- [Problem description]
Return every line from the one with "Open Host tools" through the one with "Click the 確定", inclusive, exactly as it appears below.

[Stored items]

++++

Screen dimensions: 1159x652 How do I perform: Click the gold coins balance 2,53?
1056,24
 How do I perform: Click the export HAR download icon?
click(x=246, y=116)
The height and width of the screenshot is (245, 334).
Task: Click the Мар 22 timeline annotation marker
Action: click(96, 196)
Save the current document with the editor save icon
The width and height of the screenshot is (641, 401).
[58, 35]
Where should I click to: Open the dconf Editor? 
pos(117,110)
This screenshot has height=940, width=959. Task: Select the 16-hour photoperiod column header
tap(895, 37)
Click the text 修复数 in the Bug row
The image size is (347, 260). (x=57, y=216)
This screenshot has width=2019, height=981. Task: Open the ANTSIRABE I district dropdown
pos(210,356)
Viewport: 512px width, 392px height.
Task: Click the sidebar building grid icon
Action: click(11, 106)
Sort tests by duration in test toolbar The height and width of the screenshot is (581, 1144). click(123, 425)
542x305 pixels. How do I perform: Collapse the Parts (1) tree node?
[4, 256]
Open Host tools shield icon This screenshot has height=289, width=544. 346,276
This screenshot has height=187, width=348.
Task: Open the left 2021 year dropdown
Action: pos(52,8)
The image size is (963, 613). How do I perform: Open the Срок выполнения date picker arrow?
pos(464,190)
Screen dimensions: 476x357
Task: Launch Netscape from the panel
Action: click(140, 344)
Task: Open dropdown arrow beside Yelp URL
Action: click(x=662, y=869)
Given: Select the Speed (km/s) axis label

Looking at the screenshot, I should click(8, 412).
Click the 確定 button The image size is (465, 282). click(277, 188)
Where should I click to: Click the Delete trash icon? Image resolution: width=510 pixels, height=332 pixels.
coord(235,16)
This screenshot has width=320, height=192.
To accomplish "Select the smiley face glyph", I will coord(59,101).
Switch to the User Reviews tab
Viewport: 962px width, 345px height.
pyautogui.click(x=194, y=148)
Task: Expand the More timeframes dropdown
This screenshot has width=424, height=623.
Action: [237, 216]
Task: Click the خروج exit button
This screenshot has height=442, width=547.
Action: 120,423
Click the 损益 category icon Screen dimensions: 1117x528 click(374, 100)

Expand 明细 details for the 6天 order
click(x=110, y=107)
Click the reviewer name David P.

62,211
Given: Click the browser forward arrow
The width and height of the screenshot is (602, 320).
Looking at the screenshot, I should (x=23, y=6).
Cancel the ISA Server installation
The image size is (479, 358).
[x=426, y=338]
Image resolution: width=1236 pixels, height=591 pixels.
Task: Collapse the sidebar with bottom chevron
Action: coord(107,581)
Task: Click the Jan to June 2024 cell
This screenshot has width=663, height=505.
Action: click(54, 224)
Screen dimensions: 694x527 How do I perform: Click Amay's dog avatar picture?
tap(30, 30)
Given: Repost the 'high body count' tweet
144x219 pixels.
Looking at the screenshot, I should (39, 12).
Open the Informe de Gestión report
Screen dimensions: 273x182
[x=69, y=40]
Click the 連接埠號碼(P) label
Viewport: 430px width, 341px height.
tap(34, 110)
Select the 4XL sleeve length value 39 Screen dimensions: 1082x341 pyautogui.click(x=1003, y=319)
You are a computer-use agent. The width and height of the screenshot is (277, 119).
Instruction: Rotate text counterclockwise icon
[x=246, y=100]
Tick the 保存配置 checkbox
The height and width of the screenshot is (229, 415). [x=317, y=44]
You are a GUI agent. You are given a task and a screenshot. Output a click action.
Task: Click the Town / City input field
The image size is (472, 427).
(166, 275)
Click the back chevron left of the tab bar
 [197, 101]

++++

- [Solution for this problem]
Open Host tools shield icon This screenshot has height=289, width=544. 346,276
This screenshot has height=187, width=348.
Task: Open the left 2021 year dropdown
Action: pos(52,8)
The image size is (963, 613). How do I perform: Open the Срок выполнения date picker arrow?
pos(464,190)
Screen dimensions: 476x357
Task: Launch Netscape from the panel
Action: click(140, 344)
Task: Open dropdown arrow beside Yelp URL
Action: click(x=662, y=869)
Given: Select the Speed (km/s) axis label

Looking at the screenshot, I should click(8, 412).
Click the 確定 button The image size is (465, 282). click(277, 188)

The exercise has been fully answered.